Ostatnie, ale nie mniej ważne, są moje kilka wspaniałych książek o pieczeniu – Biblia chleba autorstwa Rose Levy Berenbaum, która zapoczątkowała moją miłość do wolno rosnących chlebów z paleniskiem i zawiera najlepszy na świecie przepis na babeczki jagodowe (co, co dziwne, daje tylko 6, więc za każdym razem muszę czterokrotnie zwiększyć przepis) oraz Home Baking autorstwa Naomi Duguid i Jeffreya Alforda. To ostatnie było dla mnie poważną inwestycją na uniwersytecie i dało mi o wiele więcej niż przepisy; Podróżowałem po świecie poprzez historie i zdjęcia w tej książce i nadal jeżdżę. (ThePortugalskie tarty jajeczne, libańskie wypieki tahini i calzone w stylu nowojorskim są boskie.)

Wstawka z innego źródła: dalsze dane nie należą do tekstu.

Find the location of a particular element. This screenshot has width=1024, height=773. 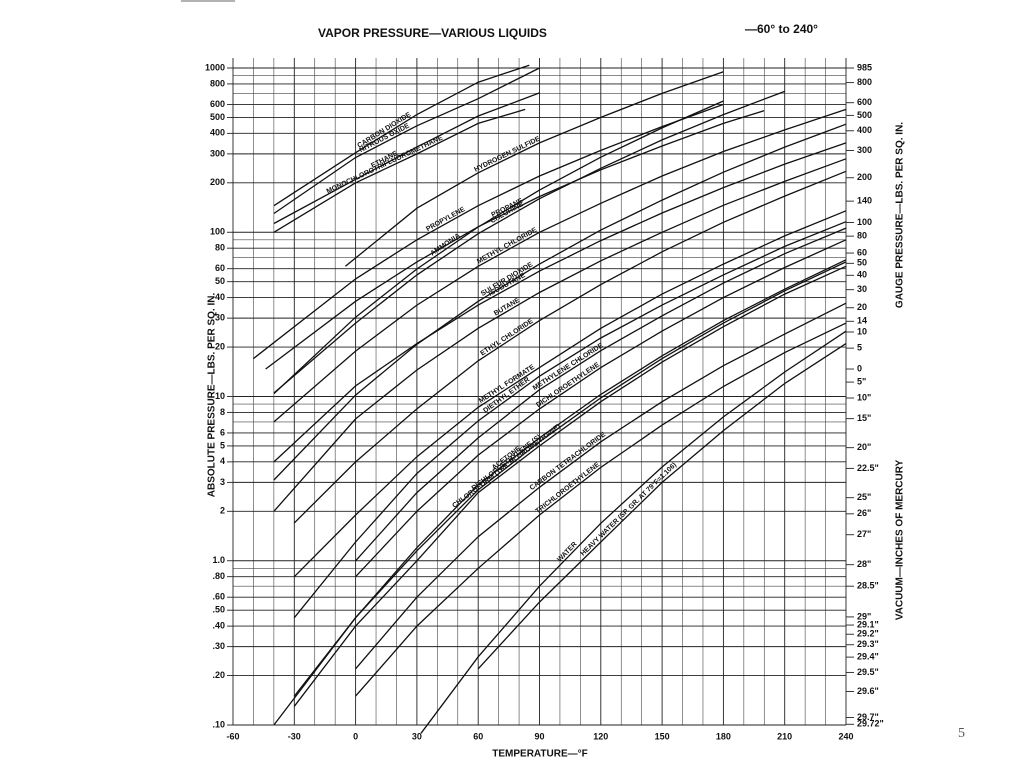

y2-tick-label: 29.4" is located at coordinates (868, 656).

To tylko kilka z ukochanych książek, które nauczyły mnie i prowadziły w mojej podróży ku zostaniu kucharzem domowym. Niektóre inne są przedstawione powyżej, a także moje subskrypcje magazynów Fine Cooking i Bon Appétit, które każdego miesiąca wprowadzają odrobinę zainteresowania i nowości.

Bez wątpienia każda kolekcja będzie wyglądać inaczej, ale właśnie dlatego zawsze jestem taka ciekawa, gdy odwiedzam półki z książkami kucharskimi innych osób. (Jeśli ktoś ma Ottolenghi na swojej półce, jestem od razu jego najlepszym przyjacielem.) Książki kucharskie lub ich brak, mówią wiele o preferencjach żywieniowych i stylu gotowania danej osoby, a to z kolei wiele mówi o nim samym.

Bez wątpienia moja kolekcja będzie się rozrastać z czasem, a jakiekolwiek minimalistyczne/oczyszczające kopnięcia wkraczają w inne obszary mojego gospodarstwa domowego, raczej nie wpłyną na moją półkę z książkami kucharskimi - chyba że w końcu pozbędzie się tego okropnego kucharza z Jamiem książka, na którą nigdy nie powinnam marnować 50 dolców tyle lat temu.

Dzięki artykułowi Marii Speidel w The Kitchn, który zainspirował moją własną książkę kucharską.